Por Diego Murzi, sociólogo (Idaes-Unsam/Conicet)
En la heterogénea nueva normalidad deportiva, la NBA está demostrando ser la liga que mejor supo administrar la convivencia con la pandemia.
En abril, con media humanidad confinada, se lanzó el documental «The Last Dance», que recrea la temporada 1997/98 de Michael Jordan y los Chicago Bulls. Éxito de crítica y de público, la serie actualizó la figura del mayor ícono deportivo global de EE.UU. y generó que viejos partidos de la NBA coparan las señales televisivas huérfanas de competencias en vivo. La gestión del pasado revisitado como novedad.
En agosto, haciendo carne el mantra capitalista de la crisis como oportunidad, la liga ideó su regreso dentro de un parque de Disney, empresa dueña de ESPN, a su vez el principal socio televisivo de la NBA. Conformada por hoteles, canchas y espacios de ocio artificiales que los jugadores sólo pueden abandonar en caso de fuerza mayor, la «burbuja» de Disney es una suerte de Truman show deportivo. Un no-lugar dentro de otro no-lugar. Acaso quizás la pandemia concretó la idea que la FIFA ya había imaginado para Qatar 2022.

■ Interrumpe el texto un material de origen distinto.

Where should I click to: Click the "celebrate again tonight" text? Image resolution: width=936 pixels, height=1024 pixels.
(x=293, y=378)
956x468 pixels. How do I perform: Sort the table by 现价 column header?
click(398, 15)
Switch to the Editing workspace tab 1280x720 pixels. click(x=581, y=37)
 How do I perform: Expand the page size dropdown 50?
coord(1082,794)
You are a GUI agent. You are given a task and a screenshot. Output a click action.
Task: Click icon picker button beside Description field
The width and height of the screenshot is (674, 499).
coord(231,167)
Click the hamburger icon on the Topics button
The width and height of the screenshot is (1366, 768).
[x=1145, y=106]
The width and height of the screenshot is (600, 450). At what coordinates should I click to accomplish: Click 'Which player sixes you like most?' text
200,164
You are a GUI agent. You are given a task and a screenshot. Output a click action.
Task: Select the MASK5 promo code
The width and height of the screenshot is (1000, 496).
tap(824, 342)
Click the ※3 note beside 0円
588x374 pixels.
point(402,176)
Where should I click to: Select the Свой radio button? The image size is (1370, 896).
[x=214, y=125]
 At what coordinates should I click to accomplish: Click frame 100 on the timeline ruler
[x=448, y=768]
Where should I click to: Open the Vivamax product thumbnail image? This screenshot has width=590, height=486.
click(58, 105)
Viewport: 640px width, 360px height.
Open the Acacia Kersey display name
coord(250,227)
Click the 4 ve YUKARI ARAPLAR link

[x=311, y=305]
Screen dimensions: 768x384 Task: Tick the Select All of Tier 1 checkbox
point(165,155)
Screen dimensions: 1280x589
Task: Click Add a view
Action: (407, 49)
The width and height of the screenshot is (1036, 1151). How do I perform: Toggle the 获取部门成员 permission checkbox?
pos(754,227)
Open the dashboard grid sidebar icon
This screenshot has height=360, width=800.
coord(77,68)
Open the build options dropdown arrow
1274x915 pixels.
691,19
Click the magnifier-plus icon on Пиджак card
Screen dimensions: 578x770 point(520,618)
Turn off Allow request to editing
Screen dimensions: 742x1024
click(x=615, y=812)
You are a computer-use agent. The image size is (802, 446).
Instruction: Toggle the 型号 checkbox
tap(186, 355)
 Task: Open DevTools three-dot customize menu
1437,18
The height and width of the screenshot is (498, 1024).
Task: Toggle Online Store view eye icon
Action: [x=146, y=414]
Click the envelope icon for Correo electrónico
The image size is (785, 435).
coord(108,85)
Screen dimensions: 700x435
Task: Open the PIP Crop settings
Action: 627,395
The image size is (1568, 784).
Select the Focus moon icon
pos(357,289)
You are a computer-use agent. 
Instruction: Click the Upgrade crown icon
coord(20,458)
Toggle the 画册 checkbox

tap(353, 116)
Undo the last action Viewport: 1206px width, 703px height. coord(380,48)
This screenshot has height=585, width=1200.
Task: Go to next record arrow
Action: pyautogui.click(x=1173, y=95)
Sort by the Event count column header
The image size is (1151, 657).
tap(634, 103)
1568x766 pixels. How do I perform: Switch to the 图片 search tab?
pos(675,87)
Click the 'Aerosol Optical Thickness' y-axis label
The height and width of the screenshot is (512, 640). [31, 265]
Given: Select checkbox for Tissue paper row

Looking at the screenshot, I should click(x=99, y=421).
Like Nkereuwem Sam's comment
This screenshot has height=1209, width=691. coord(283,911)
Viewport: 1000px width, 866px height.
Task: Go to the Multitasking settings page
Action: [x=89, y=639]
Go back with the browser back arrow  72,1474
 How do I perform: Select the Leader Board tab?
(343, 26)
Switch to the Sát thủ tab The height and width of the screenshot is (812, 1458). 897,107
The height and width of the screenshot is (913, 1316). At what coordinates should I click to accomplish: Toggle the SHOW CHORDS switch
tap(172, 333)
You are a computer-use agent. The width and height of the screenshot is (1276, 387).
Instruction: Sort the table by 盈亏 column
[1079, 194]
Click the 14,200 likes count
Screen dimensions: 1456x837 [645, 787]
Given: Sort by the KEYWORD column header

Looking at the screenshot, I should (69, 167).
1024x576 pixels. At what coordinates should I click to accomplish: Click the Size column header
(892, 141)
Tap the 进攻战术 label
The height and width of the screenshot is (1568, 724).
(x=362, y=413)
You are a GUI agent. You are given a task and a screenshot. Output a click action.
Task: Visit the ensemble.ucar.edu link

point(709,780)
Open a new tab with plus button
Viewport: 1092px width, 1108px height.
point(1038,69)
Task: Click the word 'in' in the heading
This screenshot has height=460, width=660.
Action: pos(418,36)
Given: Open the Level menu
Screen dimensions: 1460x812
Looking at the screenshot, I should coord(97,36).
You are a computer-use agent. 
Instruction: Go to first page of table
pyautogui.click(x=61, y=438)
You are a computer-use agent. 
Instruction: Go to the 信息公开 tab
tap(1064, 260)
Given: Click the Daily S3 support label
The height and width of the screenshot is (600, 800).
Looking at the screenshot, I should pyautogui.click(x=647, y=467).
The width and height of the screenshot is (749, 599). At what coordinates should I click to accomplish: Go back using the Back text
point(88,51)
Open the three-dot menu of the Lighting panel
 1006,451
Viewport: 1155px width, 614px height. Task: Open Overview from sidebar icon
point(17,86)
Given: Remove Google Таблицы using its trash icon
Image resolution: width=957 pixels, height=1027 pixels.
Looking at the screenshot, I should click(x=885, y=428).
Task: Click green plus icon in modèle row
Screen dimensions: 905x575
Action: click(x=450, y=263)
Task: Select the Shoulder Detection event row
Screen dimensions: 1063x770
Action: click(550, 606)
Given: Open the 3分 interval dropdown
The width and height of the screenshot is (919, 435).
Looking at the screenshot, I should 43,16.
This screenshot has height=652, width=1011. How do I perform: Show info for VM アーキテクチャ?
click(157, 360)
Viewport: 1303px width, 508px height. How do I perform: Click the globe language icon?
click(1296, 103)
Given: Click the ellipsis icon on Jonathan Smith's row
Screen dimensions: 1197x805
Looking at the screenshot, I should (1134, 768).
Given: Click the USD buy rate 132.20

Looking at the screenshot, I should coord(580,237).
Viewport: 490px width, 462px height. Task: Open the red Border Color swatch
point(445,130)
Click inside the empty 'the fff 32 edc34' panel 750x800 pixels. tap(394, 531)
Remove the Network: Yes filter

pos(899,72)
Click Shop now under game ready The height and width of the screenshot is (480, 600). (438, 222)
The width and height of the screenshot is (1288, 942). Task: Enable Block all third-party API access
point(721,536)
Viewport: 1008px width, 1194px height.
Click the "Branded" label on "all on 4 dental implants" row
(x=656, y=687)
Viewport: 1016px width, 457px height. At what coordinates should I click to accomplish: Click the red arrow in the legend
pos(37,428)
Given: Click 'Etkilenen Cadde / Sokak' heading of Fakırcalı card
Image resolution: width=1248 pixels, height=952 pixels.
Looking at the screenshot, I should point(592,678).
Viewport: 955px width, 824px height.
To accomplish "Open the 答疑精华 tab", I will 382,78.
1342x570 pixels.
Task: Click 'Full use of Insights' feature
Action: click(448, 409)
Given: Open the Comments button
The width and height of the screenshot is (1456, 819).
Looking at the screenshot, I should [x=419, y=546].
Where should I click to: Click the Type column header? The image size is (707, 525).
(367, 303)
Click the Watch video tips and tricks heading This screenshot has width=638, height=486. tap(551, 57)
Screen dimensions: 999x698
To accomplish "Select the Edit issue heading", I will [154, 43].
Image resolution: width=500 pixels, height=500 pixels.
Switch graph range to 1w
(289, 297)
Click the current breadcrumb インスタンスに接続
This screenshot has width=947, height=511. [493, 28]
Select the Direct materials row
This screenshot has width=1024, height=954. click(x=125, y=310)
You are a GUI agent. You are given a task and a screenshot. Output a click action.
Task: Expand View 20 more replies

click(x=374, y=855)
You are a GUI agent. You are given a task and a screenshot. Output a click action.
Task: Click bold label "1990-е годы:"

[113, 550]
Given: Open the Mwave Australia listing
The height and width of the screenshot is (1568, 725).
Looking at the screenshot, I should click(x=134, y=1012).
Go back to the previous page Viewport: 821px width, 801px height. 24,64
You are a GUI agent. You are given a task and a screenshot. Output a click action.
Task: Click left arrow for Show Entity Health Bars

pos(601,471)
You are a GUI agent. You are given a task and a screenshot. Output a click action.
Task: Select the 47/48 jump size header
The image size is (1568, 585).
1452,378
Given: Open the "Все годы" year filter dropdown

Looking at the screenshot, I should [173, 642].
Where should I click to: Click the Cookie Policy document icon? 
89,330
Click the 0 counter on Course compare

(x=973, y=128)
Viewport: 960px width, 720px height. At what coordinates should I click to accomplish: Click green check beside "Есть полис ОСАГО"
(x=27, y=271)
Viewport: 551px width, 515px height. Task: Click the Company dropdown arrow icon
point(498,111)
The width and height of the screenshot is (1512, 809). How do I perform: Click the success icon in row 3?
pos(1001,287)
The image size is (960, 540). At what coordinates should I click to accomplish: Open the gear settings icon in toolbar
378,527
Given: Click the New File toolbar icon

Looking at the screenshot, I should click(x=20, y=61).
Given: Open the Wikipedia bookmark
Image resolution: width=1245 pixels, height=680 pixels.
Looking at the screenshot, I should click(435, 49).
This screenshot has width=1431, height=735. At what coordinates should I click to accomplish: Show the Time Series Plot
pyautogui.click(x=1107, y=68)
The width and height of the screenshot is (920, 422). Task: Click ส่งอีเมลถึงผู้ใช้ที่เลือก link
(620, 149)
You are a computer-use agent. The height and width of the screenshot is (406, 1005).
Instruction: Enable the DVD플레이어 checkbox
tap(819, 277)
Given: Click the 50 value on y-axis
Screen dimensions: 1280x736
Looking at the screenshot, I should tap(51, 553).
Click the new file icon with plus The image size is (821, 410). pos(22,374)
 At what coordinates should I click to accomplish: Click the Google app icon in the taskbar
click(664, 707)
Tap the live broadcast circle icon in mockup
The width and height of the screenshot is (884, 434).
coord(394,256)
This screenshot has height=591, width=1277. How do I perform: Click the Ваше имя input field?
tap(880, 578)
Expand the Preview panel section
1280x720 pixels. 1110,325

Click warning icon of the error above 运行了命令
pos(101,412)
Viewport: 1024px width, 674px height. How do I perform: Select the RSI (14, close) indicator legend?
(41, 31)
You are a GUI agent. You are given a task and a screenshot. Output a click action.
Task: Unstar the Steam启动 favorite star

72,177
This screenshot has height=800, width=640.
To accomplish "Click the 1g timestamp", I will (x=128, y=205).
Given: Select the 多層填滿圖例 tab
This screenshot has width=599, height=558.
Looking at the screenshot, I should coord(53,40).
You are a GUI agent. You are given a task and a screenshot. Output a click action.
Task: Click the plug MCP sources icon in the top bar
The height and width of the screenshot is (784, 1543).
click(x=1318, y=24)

Bajo el lema Whole new game la NBA post Covid-19 propone respuestas a la pregunta que todos los deportes se hacen hoy: ¿cómo lograr un espectáculo atractivo sin público en las tribunas? Así, perfeccionó la figura del hincha virtual, con tribunas-pantallas ocupadas por fanáticos reales que alientan desde sus casas. Para no sacrificar la idea de multitud, habilitó en su web el registro de aplausos virtuales que resuenan en los partidos según la cantidad de clicks que cada equipo reciba. Las canchas, lejos del estadio-templo con sus marcas locales, son lugares despersonalizados que se customizan digitalmente según el equipo que haga de local, como un centro de convenciones o un salón de fiestas. Con nuevas cámaras, estadios neutros y sonido enlatado, esta NBA tiene mucho de la estética de su propio videojuego. Paradoja borgeana del nuevo deporte: lo real imitando a la imitación.
Pero la mayor novedad de la nueva NBA no es deportiva, sino política. El movimiento Black Lives Matters (Las vidas negran importan) se convirtió en consigna oficial de la liga, traducida en camisetas, publicidades y gestos que desafían la histórica apoliticidad del deporte profesional.
Hay una respuesta atribuida a Jordan al ser cuestionado por no comprometerse socialmente: «los republicanos también compran zapatillas». La cita -que titula un libro del periodista Clay Travis cuyo subtítulo es «Cómo la izquierda arruina el deporte con la política»- resume la obsesión de MJ con el dinero, pero también ilustra al modelo de jugador exitoso de los años 90′: individualista, inaccesible, descomprometido. Si en los 80′ las estrellas NBA buscaban parecerse al hombre común (Bird), en los 90′ a estrellas de Hollywood (Jordan) y en los 2000 a raperos (Iverson), los LeBron o Curry de hoy incorporaron la conciencia social como marca de época.
No es casualidad que la NBA abrace el Black Lives Matters: el básquet es el deporte afroamericano por excelencia, en un país donde el racismo es una forma de organización social. La desigualdad racial se expresa en todas las variables socioeconómicas: empleo, salud, educación. Basta repasar la biografía de grandes jugadores (James, Durant, Wade, Wall por citar algunos) para observar lo difícil que es ser joven y negro en EEUU.
A partir de sus innovaciones tecnológicas, sus protocolos sanitarios, su gestión de la nostalgia y su compromiso social, esta nueva NBA, distópica pero a la vez fuertemente conectada con las agendas sociales y políticas, se impone como faro para analizar el deporte de la nueva normalidad.